▶ **Document extract**:
_ _ _
DE102012209920A1 - Vehicle e.g. hybrid electric vehicle for driving in e.g. city traffic, has two electromotors for driving shaft by gear box, and control device for distributing power to shaft based on power available on electromotors - Google Patents

Abstract

The vehicle (1) has two electromotors (M1, M2) for driving a shaft (6) by a gear box, and a control device (7) for distributing power to the shaft based on power available on the electromotors. The electromotors are rigidly coupled with the shaft and exhibit maximum efficiency at different powers. The shaft drives wheels (2) of the vehicle, and the electromotors produce the power that lies in a region of the maximum efficiency. The electromotors drive the same shaft or the different shafts over the gear box and are connected in series with one another. An independent claim is also included for a method for operating a vehicle.

Description

The present invention relates to a vehicle and a method for operating a vehicle.

Electric vehicles are becoming increasingly popular. Such electric vehicles make use of an electric motor which drives a shaft and ultimately wheels of the electric vehicle.

The problem with such electric vehicles is that their range is severely limited by the traction battery. Typical ranges are therefore in the range between 50 and 150 km.

Object of the present invention is to provide an improved vehicle with a particular increased range. Furthermore, it is an object of the present invention to provide an improved method by which, in particular, the range of a vehicle is increased.

Accordingly, a vehicle is provided with at least two electric motors and a controller. The at least two electric motors drive at least one shaft. The control device is designed to distribute a power to be provided on the at least one shaft to the at least two electric motors as a function of the power to be provided.

Depending on the driving situation, for example in city traffic or on the highway, the power required for the respective driving situation (in terms of amount) is distributed differently to the two electric motors. This can mean, for example, that one of the two electric motors is switched off in city traffic, that is not supplied with power, and the other electric motor provides the required power alone. On the highway, the two electric motors can then provide the required power in equal or different parts. The different distribution of the required power as a function of this or as a function of the corresponding driving situation, for example, allows to maximize the overall efficiency of the two electric motors. The overall efficiency is measured, for example, as the quotient of the power provided at the at least one shaft and the total electric power supplied to the two electric motors.
_ _ _
▶ **Excerpted records**:

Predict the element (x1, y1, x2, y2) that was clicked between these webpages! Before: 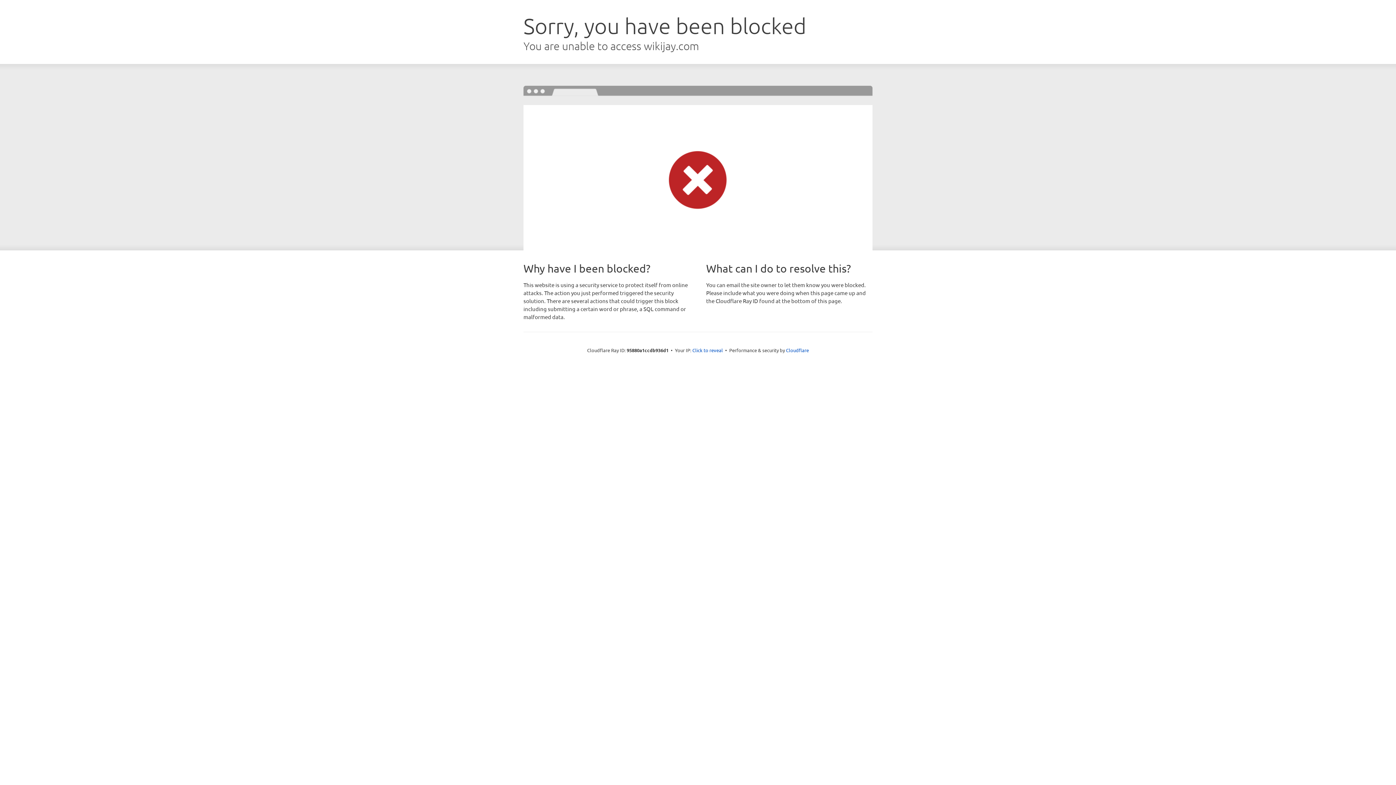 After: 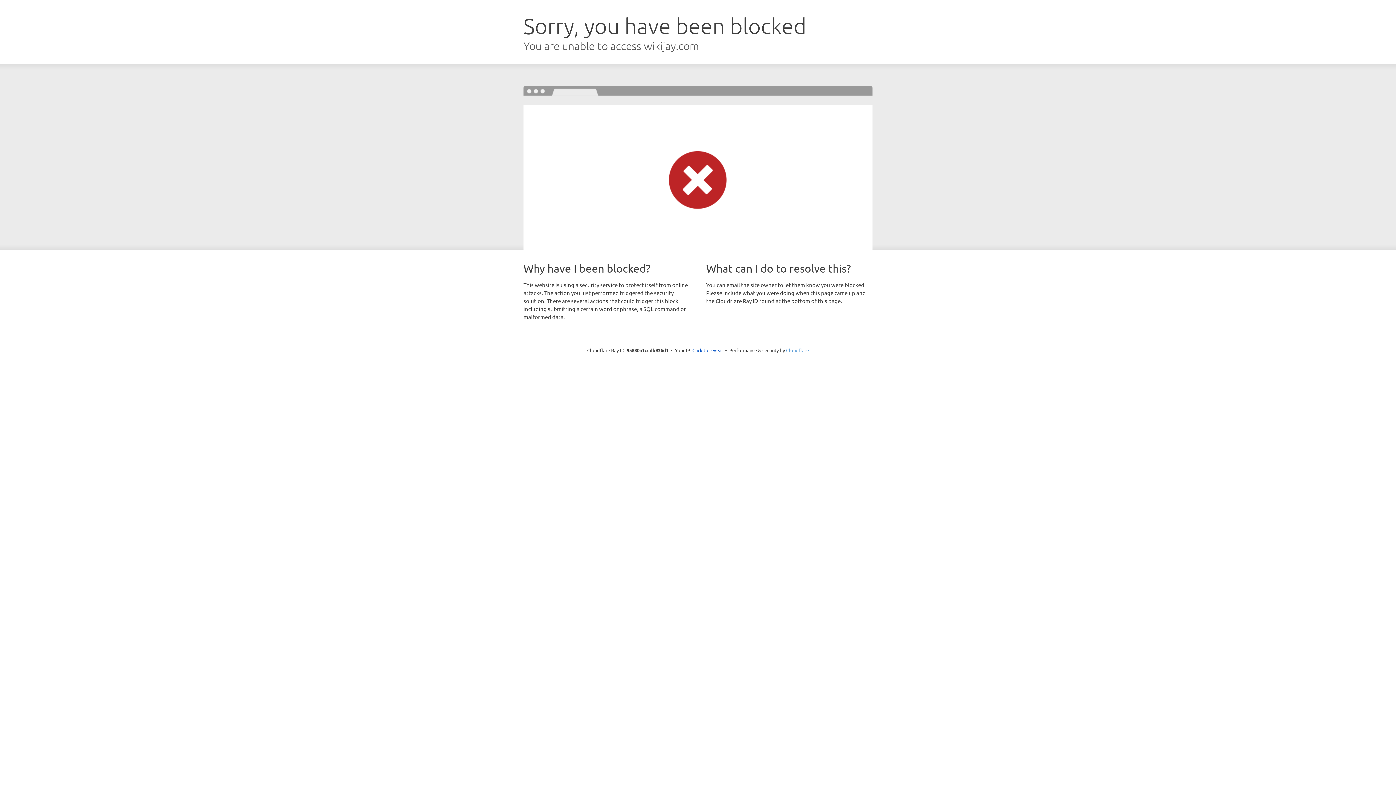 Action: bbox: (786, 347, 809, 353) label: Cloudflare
_ _ _
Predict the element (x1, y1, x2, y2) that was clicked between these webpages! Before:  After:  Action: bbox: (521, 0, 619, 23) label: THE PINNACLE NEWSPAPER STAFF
_ _ _
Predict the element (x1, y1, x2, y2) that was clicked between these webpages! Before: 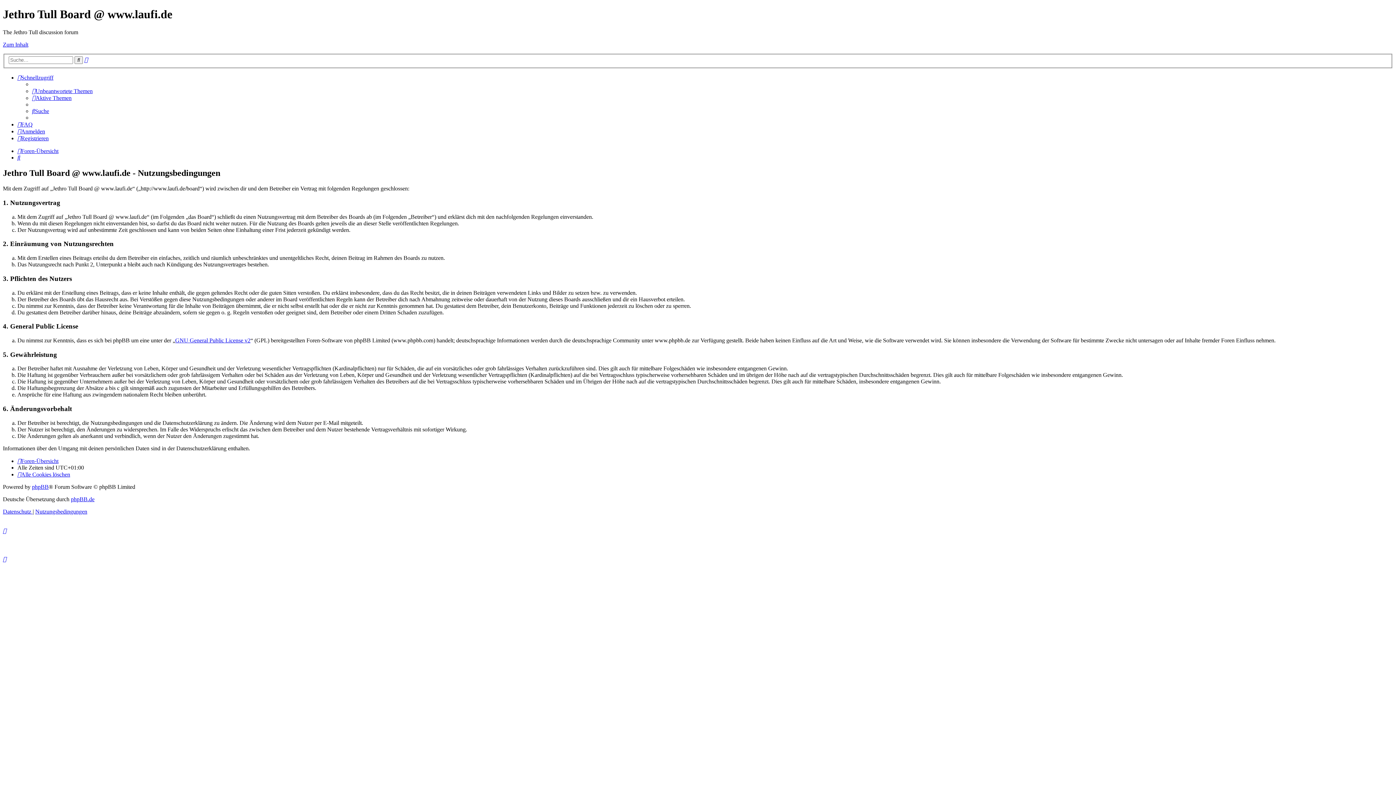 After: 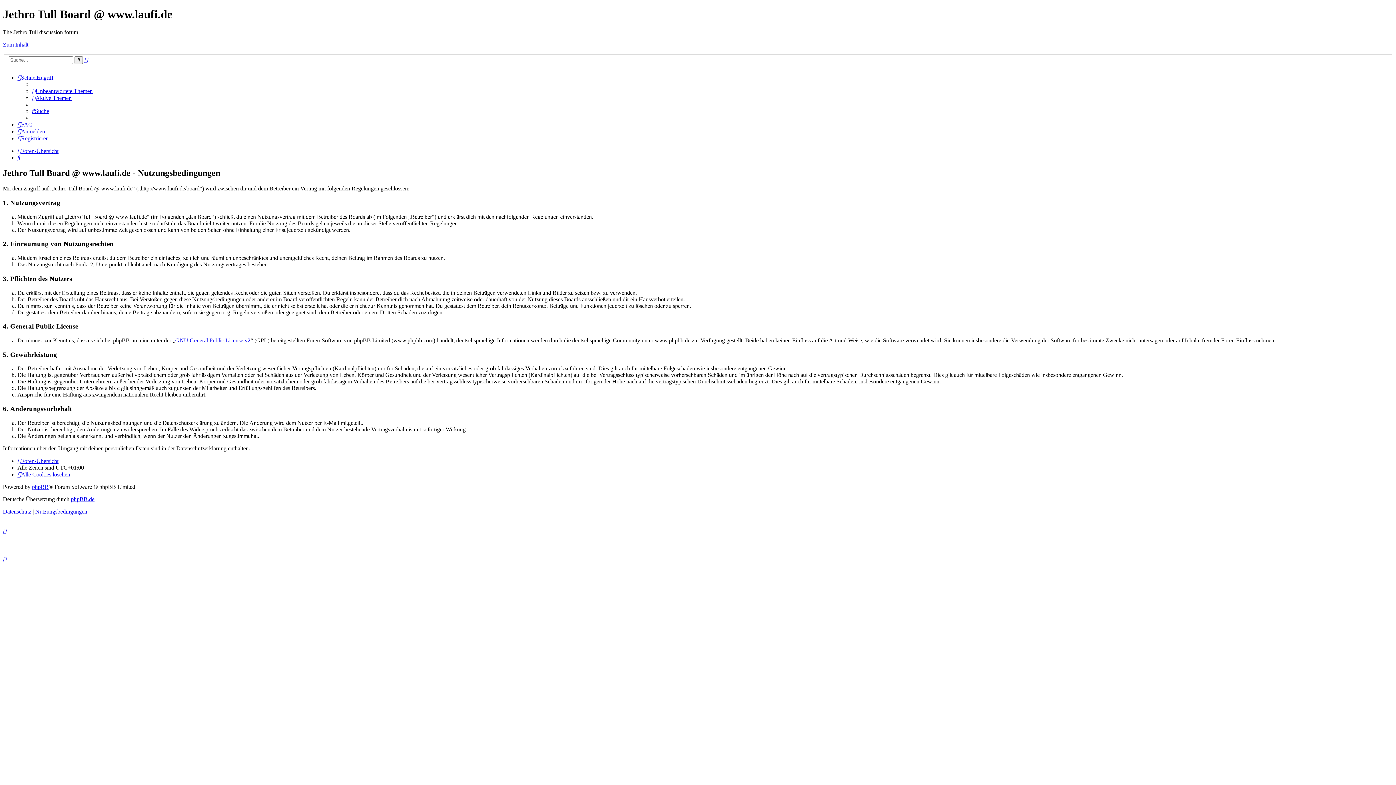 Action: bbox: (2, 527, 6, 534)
_ _ _
▶ **What the task requires**:
According to the vehicle patent text, what range do typical electric vehicles have? The records stand apart from the vehicle patent text and aren't connected to it.

▶ **Solution to this problem**:
Between 50 and 150 km.